**Data section:**

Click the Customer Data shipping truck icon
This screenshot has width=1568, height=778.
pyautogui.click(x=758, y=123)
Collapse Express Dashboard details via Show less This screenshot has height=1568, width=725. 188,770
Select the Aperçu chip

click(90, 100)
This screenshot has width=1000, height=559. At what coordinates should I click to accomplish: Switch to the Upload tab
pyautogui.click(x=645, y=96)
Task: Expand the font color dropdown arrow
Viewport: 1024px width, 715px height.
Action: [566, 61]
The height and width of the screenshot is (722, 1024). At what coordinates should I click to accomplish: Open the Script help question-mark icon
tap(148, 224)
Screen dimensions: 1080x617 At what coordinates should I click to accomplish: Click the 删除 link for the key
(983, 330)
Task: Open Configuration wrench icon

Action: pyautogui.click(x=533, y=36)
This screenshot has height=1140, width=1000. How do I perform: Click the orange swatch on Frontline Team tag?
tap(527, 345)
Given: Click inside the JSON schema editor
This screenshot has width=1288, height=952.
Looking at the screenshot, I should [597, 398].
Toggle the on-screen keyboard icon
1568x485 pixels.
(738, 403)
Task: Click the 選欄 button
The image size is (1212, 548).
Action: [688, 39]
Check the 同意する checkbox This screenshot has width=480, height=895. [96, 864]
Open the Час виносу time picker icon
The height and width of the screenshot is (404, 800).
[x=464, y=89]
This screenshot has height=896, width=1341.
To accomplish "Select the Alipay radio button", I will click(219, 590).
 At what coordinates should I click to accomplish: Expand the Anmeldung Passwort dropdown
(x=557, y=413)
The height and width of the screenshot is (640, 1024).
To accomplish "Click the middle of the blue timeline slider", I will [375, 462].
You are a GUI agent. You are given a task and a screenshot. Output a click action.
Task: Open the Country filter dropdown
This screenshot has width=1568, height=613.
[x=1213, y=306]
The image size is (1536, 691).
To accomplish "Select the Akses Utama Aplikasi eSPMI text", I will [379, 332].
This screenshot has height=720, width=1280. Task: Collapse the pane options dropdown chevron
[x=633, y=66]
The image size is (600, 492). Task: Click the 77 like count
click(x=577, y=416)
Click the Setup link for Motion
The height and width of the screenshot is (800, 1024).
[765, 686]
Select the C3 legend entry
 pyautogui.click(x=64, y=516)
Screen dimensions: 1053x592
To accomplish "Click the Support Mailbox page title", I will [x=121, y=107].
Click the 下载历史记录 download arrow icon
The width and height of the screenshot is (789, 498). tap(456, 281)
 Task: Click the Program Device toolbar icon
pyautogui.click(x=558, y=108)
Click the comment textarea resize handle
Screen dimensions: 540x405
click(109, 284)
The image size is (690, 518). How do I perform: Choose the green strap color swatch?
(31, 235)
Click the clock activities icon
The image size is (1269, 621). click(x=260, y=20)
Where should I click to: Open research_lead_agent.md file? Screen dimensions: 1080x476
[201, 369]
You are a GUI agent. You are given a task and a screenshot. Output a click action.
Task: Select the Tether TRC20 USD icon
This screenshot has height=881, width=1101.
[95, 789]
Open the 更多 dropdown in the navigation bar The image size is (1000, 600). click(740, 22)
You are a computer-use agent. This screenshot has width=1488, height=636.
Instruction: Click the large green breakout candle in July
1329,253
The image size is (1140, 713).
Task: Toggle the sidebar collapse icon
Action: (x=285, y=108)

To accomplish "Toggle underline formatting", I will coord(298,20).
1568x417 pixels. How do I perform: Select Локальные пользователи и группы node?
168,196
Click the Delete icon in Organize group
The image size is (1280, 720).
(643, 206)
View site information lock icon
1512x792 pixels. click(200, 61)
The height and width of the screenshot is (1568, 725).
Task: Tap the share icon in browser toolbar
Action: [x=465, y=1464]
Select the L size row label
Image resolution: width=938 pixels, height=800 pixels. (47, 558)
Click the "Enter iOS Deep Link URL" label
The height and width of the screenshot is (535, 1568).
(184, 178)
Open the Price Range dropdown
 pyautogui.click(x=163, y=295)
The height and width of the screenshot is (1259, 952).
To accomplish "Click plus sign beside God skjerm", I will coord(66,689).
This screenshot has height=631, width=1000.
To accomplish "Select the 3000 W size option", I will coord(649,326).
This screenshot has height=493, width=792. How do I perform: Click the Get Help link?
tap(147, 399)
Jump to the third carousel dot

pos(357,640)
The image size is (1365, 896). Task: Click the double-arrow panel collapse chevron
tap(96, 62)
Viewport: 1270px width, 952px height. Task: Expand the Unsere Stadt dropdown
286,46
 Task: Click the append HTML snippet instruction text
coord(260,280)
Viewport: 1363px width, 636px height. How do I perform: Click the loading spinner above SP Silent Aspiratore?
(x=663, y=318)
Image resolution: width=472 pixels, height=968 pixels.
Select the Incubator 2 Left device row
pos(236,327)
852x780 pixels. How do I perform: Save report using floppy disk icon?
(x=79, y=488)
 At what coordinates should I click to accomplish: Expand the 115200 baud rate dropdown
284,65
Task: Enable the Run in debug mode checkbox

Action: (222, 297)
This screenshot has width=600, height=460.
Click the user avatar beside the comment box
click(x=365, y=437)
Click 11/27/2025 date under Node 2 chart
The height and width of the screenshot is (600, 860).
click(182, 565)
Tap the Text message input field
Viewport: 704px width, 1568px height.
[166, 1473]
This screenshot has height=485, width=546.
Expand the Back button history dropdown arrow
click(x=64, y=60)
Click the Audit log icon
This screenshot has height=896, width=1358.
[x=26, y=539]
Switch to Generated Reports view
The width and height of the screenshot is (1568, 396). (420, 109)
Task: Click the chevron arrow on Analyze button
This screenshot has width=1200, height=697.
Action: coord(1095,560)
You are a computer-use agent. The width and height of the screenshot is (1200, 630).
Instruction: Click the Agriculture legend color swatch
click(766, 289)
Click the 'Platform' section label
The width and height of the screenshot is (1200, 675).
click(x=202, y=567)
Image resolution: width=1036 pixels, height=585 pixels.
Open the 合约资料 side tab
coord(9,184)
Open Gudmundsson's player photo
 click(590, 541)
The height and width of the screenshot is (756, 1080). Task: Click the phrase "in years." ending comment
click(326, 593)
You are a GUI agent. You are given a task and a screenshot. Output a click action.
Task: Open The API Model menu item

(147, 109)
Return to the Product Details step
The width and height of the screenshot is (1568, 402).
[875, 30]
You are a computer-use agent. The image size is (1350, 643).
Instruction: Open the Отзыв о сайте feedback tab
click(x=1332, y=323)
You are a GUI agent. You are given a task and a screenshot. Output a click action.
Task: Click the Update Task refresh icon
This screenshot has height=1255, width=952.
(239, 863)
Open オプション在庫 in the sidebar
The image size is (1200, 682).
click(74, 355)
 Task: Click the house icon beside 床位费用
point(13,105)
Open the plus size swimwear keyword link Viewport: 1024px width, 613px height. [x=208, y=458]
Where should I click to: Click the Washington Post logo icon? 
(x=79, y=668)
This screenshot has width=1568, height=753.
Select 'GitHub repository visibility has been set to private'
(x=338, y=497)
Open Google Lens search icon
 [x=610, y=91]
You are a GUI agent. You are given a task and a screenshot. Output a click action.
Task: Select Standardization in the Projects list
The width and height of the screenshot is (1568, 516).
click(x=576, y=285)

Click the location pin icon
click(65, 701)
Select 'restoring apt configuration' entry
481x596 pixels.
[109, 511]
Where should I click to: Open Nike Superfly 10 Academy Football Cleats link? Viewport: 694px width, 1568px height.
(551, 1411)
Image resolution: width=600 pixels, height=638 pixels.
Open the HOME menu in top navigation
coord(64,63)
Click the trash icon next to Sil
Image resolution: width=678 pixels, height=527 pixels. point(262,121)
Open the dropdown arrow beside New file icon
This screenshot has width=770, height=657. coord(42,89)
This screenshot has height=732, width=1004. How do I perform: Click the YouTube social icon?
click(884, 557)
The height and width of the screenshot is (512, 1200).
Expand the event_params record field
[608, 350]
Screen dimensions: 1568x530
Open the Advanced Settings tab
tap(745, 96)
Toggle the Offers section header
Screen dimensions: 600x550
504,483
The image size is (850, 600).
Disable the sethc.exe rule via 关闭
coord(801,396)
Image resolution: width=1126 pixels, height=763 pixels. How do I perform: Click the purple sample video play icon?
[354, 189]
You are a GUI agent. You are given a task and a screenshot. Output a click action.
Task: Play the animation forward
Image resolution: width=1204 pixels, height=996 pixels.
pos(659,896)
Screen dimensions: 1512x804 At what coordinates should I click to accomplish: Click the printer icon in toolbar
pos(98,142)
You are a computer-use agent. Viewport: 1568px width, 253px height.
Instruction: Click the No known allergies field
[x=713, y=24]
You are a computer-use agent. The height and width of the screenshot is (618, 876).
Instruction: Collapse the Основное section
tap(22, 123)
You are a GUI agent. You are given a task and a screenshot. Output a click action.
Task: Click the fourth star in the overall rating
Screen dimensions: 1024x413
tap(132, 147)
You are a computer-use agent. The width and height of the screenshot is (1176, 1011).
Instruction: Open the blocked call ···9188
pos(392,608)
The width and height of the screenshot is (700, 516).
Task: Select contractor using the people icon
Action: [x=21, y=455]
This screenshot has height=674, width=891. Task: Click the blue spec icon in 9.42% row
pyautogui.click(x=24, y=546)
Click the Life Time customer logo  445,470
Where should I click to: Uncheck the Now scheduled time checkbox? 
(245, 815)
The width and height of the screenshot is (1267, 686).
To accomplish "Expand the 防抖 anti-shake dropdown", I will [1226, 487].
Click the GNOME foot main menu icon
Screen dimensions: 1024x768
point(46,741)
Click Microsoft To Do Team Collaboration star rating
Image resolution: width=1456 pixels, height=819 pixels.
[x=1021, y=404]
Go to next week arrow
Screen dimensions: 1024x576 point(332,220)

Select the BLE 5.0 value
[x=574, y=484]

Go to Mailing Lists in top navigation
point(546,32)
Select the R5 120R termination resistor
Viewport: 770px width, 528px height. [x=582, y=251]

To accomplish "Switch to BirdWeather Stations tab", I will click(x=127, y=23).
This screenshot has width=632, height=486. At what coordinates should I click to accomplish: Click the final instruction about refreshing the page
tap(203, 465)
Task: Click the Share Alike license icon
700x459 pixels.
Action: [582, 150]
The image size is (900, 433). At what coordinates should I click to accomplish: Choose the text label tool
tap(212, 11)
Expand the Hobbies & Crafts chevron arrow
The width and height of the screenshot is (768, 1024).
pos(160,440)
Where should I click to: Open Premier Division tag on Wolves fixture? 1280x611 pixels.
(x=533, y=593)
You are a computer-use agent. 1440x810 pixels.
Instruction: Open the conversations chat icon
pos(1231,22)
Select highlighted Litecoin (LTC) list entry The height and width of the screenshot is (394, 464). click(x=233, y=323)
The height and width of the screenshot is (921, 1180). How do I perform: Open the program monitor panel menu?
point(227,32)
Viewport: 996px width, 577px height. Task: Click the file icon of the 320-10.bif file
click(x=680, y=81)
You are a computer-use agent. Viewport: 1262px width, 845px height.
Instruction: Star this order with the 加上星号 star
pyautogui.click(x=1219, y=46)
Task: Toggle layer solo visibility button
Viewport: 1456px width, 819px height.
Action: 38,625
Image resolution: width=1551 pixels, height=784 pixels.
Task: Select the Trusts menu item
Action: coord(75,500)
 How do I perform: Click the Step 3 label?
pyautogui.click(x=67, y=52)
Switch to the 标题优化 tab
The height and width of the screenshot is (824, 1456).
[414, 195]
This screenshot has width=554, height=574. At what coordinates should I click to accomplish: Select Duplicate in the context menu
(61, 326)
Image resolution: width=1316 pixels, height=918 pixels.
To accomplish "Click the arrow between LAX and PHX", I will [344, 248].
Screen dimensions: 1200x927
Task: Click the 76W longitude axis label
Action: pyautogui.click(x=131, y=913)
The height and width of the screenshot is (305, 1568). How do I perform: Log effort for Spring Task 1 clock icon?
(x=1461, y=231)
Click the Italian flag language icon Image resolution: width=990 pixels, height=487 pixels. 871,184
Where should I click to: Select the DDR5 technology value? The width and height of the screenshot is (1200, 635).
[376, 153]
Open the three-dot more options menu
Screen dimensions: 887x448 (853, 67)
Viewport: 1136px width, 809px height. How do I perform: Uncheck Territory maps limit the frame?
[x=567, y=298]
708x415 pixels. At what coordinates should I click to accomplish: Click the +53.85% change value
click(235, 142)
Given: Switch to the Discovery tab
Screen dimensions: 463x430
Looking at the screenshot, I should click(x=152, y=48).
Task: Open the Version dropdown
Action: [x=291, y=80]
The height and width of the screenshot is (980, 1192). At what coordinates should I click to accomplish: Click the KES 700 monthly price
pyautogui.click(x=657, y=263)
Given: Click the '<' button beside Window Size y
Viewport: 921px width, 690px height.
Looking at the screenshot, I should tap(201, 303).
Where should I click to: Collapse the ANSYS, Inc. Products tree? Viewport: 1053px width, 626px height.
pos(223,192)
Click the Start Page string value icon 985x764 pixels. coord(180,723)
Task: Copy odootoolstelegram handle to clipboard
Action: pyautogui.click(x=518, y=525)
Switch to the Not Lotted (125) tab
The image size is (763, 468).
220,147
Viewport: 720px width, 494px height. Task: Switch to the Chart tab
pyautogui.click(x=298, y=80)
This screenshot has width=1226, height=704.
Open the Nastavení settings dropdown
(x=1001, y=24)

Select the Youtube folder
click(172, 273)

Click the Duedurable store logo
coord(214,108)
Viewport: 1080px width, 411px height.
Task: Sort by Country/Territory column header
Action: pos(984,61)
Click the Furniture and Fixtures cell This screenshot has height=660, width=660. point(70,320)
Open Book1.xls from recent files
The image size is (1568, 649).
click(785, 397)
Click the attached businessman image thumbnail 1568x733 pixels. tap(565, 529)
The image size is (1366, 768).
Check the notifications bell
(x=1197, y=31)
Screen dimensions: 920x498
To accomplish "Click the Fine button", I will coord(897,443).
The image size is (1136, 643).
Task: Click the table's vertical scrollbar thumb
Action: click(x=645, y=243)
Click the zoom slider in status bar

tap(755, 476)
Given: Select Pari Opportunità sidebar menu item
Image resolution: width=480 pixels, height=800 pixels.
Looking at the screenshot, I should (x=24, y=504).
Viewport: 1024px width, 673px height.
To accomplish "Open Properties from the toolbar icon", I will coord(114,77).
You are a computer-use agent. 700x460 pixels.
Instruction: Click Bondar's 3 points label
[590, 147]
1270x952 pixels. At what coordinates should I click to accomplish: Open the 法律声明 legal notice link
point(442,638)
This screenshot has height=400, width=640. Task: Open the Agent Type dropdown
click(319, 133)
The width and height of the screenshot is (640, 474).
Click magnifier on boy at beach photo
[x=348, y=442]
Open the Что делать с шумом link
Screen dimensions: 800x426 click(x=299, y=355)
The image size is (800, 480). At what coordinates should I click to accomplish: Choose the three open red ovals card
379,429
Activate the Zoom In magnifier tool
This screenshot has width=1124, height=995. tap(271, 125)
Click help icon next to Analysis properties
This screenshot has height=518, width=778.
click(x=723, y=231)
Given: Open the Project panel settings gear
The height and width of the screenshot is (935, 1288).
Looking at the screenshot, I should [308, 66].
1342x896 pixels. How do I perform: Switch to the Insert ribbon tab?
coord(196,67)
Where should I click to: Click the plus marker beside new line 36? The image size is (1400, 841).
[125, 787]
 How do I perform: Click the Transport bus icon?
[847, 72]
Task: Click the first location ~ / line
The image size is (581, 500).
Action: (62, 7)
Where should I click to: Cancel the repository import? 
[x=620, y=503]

**Task to carry out:** For each line of the material that contains the word "from", make a copy.

**Task output:**
Open Book1.xls from recent files
To accomplish "Open Properties from the toolbar icon", I will coord(114,77).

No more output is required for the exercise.